Source data
---*---
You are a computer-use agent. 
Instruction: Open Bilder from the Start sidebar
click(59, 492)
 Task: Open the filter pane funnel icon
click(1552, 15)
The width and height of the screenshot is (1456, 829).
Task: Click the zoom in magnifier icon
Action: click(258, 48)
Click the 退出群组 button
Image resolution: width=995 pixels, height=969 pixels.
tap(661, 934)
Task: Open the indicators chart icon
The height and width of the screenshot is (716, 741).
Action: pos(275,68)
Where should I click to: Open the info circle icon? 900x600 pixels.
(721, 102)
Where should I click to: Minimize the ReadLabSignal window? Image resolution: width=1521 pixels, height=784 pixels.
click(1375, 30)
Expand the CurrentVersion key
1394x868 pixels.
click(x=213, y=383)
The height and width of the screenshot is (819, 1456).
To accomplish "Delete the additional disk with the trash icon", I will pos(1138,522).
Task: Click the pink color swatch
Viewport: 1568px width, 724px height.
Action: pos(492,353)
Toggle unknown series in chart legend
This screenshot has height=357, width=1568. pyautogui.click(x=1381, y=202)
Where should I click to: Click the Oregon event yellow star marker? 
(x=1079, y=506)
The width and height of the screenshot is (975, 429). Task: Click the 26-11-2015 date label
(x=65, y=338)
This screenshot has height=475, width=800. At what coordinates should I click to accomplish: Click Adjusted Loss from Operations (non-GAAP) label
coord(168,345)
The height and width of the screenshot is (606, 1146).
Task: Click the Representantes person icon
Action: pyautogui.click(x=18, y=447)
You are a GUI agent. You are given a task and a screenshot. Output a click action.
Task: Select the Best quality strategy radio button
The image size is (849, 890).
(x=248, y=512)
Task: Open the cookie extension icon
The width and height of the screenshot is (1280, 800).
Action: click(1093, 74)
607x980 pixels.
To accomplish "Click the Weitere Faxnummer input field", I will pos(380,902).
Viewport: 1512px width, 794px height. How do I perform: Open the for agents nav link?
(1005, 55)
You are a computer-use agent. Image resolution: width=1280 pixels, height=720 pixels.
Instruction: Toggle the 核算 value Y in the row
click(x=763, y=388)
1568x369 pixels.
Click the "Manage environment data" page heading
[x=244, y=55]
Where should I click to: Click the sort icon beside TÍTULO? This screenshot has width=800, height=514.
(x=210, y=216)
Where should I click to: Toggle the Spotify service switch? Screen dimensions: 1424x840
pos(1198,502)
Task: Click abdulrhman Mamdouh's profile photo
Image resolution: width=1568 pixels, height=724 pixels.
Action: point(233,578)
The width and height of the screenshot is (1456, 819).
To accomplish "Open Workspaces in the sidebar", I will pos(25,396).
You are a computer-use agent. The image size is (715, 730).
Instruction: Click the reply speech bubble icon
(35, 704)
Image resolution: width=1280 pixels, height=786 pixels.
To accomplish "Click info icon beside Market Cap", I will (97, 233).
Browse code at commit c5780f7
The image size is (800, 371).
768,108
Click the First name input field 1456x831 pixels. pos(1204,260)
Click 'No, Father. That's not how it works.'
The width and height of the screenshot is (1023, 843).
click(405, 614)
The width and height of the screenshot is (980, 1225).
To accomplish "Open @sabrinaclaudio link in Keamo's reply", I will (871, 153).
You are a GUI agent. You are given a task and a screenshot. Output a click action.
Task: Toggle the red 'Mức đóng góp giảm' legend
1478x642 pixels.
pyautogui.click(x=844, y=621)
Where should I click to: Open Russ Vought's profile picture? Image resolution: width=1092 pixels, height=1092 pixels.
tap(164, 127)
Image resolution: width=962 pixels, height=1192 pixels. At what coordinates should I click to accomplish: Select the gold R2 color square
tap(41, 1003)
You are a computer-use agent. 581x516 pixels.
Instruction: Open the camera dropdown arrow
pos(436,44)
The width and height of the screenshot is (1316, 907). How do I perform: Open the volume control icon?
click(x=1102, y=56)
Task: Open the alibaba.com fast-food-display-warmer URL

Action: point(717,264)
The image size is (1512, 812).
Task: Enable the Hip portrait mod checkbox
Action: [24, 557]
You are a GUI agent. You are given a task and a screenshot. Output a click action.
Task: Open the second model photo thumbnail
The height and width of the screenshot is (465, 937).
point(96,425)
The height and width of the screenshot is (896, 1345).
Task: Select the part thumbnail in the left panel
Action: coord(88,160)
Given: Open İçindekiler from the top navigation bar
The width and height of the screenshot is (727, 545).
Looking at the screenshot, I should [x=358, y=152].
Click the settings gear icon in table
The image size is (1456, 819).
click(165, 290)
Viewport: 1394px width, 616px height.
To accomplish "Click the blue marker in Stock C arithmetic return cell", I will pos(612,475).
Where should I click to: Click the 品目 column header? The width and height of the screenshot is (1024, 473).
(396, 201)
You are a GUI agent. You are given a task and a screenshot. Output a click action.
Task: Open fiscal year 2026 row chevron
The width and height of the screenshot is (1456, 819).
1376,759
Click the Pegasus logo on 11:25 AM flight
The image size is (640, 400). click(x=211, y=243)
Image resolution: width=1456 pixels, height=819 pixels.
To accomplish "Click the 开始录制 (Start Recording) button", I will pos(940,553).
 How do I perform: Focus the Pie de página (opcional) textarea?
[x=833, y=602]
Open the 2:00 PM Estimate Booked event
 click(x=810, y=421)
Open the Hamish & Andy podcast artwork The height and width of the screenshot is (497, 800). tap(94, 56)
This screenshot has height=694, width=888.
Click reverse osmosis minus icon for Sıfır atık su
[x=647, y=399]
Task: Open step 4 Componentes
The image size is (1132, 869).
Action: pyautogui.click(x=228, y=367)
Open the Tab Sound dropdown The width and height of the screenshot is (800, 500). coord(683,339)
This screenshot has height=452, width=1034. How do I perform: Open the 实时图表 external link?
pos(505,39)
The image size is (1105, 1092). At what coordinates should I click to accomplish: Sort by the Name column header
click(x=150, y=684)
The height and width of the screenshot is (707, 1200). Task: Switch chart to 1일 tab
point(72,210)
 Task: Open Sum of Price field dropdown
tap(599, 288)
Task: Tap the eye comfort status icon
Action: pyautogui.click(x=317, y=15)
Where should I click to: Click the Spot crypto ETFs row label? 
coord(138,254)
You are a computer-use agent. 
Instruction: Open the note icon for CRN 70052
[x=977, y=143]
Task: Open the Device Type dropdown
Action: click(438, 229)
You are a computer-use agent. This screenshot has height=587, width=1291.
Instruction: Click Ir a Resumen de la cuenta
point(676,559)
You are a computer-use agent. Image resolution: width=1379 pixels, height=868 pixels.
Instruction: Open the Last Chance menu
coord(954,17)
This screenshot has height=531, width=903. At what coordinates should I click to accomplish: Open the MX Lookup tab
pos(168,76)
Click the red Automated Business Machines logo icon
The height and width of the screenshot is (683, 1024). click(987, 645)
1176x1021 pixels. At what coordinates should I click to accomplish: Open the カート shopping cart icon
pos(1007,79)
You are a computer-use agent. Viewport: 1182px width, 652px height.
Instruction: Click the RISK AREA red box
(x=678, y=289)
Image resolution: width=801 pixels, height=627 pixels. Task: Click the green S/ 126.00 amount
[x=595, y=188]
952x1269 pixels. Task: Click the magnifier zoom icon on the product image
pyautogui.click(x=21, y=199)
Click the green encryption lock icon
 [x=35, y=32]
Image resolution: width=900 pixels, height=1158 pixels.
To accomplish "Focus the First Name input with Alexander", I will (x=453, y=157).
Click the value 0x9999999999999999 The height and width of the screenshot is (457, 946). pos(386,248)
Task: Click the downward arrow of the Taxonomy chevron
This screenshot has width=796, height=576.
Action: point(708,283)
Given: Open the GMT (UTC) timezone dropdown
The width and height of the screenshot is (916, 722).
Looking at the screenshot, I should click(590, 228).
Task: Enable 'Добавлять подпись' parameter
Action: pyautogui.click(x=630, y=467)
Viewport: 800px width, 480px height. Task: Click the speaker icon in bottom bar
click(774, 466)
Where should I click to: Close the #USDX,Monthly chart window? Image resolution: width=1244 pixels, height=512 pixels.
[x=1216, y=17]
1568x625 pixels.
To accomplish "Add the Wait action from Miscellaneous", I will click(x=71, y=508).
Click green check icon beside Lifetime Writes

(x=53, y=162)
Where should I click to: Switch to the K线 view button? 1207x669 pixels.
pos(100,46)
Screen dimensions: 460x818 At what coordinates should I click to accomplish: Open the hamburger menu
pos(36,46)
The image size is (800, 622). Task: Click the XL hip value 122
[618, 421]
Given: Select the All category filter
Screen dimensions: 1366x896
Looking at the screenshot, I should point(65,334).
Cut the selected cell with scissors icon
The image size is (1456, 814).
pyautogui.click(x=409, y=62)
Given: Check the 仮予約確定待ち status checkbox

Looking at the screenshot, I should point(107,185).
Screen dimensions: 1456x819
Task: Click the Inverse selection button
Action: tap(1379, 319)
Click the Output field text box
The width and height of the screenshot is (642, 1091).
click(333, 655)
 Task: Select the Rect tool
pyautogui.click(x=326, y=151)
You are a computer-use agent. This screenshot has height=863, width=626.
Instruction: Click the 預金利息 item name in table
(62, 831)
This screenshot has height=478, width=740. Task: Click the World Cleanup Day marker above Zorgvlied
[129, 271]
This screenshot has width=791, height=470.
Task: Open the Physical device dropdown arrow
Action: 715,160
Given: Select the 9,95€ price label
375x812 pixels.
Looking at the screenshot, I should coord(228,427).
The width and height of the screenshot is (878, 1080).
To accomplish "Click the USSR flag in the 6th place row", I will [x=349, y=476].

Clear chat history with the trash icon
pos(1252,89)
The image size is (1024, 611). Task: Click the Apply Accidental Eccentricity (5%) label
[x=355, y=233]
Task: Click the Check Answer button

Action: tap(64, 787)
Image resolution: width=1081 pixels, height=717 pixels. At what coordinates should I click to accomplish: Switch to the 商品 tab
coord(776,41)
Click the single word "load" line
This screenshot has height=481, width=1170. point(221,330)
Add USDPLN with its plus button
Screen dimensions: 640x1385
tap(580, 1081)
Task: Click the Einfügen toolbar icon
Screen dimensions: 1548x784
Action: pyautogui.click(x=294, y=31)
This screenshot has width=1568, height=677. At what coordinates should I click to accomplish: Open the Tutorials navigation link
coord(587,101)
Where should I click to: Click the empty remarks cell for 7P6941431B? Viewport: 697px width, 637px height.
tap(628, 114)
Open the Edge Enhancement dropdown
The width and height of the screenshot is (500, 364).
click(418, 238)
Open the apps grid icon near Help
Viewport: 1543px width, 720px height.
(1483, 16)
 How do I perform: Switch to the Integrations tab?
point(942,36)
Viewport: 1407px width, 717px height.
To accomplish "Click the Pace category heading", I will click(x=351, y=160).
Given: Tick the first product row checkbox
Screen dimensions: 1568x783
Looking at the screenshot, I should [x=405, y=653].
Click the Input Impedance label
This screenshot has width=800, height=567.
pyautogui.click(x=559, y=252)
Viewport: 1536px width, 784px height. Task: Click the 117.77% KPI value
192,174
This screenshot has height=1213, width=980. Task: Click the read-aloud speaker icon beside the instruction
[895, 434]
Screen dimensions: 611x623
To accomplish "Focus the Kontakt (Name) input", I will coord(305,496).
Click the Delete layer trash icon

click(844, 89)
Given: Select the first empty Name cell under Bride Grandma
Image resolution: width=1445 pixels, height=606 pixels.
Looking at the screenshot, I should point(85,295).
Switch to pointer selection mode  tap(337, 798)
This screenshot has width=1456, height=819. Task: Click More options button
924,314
---*---
**What to produce:** Repeat verbatim the lines above, from the first line through the line that contains "click(x=213, y=383)", both included, and output nothing else.

**Answer to this problem:**
You are a computer-use agent. 
Instruction: Open Bilder from the Start sidebar
click(59, 492)
 Task: Open the filter pane funnel icon
click(1552, 15)
The width and height of the screenshot is (1456, 829).
Task: Click the zoom in magnifier icon
Action: click(258, 48)
Click the 退出群组 button
Image resolution: width=995 pixels, height=969 pixels.
tap(661, 934)
Task: Open the indicators chart icon
The height and width of the screenshot is (716, 741).
Action: pos(275,68)
Where should I click to: Open the info circle icon? 900x600 pixels.
(721, 102)
Where should I click to: Minimize the ReadLabSignal window? Image resolution: width=1521 pixels, height=784 pixels.
click(1375, 30)
Expand the CurrentVersion key
1394x868 pixels.
click(x=213, y=383)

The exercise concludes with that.